● **PROBLEM REQUIREMENTS**
Among the entries below, find the lines that hold the word "agent" and report them.

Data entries
+===+

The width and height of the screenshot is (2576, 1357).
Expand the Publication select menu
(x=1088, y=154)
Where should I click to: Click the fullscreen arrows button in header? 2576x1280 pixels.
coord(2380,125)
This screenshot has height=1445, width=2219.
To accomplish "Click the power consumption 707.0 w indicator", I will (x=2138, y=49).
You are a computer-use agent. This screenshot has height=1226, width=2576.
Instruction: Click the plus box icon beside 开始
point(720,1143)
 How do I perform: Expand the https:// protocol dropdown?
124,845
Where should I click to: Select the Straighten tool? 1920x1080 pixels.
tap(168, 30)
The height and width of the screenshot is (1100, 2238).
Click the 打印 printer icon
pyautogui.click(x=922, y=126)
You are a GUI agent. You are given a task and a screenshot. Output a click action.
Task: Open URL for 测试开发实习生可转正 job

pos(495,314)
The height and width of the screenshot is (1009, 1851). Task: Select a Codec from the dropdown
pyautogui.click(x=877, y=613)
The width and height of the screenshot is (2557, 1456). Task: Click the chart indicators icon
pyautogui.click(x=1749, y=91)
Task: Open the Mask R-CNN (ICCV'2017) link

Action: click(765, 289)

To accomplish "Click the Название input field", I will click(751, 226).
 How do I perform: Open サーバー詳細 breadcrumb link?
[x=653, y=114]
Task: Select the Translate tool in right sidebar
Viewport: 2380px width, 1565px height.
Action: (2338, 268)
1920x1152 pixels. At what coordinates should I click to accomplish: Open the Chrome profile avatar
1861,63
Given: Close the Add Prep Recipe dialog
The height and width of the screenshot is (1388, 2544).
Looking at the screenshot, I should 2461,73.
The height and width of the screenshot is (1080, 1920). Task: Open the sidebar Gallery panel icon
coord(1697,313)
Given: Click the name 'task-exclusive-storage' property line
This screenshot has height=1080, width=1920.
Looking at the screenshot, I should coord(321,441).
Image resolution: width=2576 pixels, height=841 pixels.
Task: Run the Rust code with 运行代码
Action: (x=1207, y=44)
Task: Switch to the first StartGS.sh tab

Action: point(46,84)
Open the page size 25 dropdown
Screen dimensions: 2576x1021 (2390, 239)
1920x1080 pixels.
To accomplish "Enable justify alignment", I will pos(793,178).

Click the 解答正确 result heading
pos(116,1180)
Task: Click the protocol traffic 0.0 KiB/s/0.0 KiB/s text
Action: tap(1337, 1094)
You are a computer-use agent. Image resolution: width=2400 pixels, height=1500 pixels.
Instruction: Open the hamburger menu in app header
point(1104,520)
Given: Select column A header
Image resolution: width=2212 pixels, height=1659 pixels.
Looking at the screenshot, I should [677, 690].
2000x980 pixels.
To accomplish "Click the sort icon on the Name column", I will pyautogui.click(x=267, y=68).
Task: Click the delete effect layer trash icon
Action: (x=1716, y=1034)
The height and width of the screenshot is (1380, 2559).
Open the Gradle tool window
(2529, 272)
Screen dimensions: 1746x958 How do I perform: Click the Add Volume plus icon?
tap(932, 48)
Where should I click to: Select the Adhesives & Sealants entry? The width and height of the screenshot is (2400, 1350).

+===+

● **RESPONSE**
You are a computer-use agent. This screenshot has height=1226, width=2576.
You are a GUI agent. You are given a task and a screenshot. Output a click action.
You are a computer-use agent. Image resolution: width=2400 pixels, height=1500 pixels.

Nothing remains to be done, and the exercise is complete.